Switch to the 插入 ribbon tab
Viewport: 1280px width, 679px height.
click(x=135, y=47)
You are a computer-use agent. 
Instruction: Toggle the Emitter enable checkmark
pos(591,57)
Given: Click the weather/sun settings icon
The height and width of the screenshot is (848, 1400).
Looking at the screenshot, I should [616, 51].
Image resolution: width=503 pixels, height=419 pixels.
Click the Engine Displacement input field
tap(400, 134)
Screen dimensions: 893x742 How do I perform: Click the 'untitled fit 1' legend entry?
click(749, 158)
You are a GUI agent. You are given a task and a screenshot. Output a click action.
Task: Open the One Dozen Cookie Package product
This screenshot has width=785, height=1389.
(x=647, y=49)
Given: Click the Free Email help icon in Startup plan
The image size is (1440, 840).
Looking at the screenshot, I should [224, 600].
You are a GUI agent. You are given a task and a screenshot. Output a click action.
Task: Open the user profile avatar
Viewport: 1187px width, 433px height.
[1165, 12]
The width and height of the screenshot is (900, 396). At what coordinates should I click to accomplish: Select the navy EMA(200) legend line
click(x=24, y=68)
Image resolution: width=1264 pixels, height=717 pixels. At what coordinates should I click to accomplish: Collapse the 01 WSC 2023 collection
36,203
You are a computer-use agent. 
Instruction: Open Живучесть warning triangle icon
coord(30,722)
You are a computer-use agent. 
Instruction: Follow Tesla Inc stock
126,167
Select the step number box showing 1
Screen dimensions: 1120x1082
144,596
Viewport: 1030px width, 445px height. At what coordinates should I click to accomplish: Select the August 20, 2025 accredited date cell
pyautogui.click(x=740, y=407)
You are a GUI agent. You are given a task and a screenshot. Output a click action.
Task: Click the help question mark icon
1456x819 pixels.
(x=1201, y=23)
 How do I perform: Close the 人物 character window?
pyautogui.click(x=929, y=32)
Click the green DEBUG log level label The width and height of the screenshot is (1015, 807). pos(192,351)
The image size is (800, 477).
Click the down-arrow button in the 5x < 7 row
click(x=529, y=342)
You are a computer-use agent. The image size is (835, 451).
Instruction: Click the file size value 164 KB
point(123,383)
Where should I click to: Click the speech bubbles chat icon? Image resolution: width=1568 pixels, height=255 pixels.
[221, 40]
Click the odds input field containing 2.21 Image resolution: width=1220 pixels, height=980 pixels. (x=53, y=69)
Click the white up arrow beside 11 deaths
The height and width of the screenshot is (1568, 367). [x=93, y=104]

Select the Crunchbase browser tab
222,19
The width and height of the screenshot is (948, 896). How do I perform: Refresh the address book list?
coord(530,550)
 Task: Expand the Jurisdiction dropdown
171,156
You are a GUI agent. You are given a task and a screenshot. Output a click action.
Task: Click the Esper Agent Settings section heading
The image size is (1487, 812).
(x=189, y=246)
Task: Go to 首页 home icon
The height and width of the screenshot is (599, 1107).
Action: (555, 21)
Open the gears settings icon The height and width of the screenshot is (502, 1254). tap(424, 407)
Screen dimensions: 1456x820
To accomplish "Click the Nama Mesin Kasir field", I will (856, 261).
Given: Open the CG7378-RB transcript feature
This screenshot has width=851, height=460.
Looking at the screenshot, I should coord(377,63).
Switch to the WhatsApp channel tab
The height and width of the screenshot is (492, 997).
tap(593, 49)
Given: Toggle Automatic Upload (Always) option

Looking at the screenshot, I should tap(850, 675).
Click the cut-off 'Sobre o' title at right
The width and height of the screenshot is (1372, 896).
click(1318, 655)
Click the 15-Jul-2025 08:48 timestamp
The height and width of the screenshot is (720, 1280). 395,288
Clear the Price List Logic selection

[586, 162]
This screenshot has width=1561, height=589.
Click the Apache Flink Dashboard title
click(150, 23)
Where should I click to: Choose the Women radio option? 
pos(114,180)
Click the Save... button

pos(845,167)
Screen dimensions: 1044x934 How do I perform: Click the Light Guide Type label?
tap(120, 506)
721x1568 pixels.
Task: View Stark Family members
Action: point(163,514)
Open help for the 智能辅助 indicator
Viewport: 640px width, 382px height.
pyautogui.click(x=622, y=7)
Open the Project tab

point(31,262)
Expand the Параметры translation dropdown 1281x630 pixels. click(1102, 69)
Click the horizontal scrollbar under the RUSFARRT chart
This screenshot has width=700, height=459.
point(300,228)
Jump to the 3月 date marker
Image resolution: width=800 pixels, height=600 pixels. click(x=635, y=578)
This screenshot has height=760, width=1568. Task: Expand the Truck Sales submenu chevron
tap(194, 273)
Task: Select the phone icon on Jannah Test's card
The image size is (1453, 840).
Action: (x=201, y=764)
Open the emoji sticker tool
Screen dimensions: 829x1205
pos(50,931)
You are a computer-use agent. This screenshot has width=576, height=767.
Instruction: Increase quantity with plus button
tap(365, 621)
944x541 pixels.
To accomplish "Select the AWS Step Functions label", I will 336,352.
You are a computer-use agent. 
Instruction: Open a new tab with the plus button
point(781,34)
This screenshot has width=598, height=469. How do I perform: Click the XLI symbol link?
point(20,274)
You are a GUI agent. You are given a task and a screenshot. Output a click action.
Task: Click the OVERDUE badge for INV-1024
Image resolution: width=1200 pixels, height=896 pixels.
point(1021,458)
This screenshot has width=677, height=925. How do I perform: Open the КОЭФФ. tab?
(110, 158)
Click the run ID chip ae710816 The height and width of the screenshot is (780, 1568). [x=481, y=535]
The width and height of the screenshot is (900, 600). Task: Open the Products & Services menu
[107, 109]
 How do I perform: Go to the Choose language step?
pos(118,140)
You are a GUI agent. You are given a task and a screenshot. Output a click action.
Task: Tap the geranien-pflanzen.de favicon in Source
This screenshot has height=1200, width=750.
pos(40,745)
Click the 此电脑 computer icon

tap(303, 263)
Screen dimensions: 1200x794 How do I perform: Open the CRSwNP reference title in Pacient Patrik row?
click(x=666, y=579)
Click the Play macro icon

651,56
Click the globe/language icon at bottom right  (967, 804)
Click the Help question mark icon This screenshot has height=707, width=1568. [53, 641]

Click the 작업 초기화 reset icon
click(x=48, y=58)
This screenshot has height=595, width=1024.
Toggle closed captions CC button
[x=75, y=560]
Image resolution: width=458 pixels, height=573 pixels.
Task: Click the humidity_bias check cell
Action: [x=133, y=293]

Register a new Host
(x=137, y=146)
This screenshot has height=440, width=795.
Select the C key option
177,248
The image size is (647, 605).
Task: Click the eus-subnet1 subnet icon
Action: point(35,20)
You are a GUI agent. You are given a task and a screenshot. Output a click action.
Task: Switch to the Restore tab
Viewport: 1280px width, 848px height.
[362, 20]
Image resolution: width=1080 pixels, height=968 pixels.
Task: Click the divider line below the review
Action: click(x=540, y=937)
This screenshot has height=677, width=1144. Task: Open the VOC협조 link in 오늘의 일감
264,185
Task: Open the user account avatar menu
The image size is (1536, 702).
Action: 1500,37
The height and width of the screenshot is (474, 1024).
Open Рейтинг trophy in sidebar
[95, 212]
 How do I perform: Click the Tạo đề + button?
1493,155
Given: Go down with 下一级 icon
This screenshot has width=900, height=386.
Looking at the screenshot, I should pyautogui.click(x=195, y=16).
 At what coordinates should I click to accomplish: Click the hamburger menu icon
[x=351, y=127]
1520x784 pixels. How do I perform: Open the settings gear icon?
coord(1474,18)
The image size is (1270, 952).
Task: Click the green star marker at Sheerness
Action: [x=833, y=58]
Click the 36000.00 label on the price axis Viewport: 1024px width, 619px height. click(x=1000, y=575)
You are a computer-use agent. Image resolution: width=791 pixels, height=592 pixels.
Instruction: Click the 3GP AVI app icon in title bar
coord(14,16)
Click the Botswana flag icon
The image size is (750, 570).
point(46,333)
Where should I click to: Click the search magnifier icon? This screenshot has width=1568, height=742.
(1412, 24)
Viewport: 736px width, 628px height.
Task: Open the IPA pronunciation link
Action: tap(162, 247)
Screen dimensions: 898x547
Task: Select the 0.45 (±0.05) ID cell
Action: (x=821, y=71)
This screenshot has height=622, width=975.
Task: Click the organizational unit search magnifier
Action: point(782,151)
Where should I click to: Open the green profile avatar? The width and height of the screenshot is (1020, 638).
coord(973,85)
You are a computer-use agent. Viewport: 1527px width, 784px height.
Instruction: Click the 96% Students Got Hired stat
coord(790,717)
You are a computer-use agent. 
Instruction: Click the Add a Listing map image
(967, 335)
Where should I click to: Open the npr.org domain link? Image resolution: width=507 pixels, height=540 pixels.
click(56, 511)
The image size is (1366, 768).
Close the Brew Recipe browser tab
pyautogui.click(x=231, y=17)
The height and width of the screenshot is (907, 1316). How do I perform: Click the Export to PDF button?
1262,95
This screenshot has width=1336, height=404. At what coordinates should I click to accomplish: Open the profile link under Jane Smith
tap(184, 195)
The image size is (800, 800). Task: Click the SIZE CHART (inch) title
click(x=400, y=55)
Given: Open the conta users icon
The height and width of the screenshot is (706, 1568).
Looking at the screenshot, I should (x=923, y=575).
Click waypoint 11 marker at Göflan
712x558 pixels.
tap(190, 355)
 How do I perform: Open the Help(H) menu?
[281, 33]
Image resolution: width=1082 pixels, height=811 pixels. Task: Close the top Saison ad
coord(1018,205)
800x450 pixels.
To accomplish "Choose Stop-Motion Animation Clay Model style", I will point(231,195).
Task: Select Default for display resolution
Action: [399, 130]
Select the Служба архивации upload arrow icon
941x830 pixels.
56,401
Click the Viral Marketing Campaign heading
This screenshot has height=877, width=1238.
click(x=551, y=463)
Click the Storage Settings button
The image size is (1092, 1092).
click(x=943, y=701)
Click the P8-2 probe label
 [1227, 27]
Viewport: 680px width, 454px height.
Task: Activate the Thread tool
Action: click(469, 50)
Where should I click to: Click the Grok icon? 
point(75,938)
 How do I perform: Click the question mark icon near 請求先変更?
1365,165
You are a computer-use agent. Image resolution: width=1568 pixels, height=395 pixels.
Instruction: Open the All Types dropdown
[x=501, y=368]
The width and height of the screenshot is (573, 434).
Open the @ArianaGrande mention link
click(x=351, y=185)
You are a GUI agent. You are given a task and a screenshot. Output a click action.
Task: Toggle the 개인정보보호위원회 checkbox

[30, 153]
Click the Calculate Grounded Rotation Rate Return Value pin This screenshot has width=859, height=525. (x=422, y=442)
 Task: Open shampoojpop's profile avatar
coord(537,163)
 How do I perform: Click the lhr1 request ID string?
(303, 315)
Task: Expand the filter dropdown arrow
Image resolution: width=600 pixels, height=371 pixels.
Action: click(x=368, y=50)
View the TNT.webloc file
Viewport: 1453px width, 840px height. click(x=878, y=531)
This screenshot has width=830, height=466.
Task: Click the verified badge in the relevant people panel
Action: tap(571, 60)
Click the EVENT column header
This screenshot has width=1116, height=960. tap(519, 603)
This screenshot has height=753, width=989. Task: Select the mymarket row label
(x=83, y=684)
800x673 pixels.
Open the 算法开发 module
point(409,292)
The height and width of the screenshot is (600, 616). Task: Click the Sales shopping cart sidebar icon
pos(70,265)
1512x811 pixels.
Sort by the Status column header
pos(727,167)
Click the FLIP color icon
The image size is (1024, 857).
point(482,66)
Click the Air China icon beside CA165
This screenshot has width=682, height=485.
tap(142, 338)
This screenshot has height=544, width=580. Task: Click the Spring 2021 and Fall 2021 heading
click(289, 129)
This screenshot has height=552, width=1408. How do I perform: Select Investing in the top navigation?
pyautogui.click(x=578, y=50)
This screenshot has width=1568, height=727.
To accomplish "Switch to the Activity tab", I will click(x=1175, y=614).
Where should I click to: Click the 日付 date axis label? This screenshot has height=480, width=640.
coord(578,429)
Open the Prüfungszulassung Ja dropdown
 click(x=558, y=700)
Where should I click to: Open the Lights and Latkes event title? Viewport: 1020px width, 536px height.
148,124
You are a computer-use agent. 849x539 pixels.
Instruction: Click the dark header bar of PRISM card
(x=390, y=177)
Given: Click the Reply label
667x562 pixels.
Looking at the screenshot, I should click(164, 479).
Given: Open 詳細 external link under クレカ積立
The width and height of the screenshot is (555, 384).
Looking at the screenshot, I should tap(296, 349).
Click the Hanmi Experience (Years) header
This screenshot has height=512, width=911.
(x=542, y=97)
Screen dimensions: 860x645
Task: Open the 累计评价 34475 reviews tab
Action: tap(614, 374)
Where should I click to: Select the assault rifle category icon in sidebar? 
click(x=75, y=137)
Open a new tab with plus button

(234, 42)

--------------------------------

Task objective:
Would you restate word for word every line from the one holding "This screenshot has height=552, width=1408." to the end of the entries, both ends included?

Solution to this problem:
This screenshot has height=552, width=1408. How do I perform: Select Investing in the top navigation?
pyautogui.click(x=578, y=50)
This screenshot has width=1568, height=727.
To accomplish "Switch to the Activity tab", I will click(x=1175, y=614).
Where should I click to: Click the 日付 date axis label? This screenshot has height=480, width=640.
coord(578,429)
Open the Prüfungszulassung Ja dropdown
 click(x=558, y=700)
Where should I click to: Open the Lights and Latkes event title? Viewport: 1020px width, 536px height.
148,124
You are a computer-use agent. 849x539 pixels.
Instruction: Click the dark header bar of PRISM card
(x=390, y=177)
Given: Click the Reply label
667x562 pixels.
Looking at the screenshot, I should click(164, 479).
Given: Open 詳細 external link under クレカ積立
The width and height of the screenshot is (555, 384).
Looking at the screenshot, I should tap(296, 349).
Click the Hanmi Experience (Years) header
This screenshot has height=512, width=911.
(x=542, y=97)
Screen dimensions: 860x645
Task: Open the 累计评价 34475 reviews tab
Action: tap(614, 374)
Where should I click to: Select the assault rifle category icon in sidebar? 
click(x=75, y=137)
Open a new tab with plus button

(234, 42)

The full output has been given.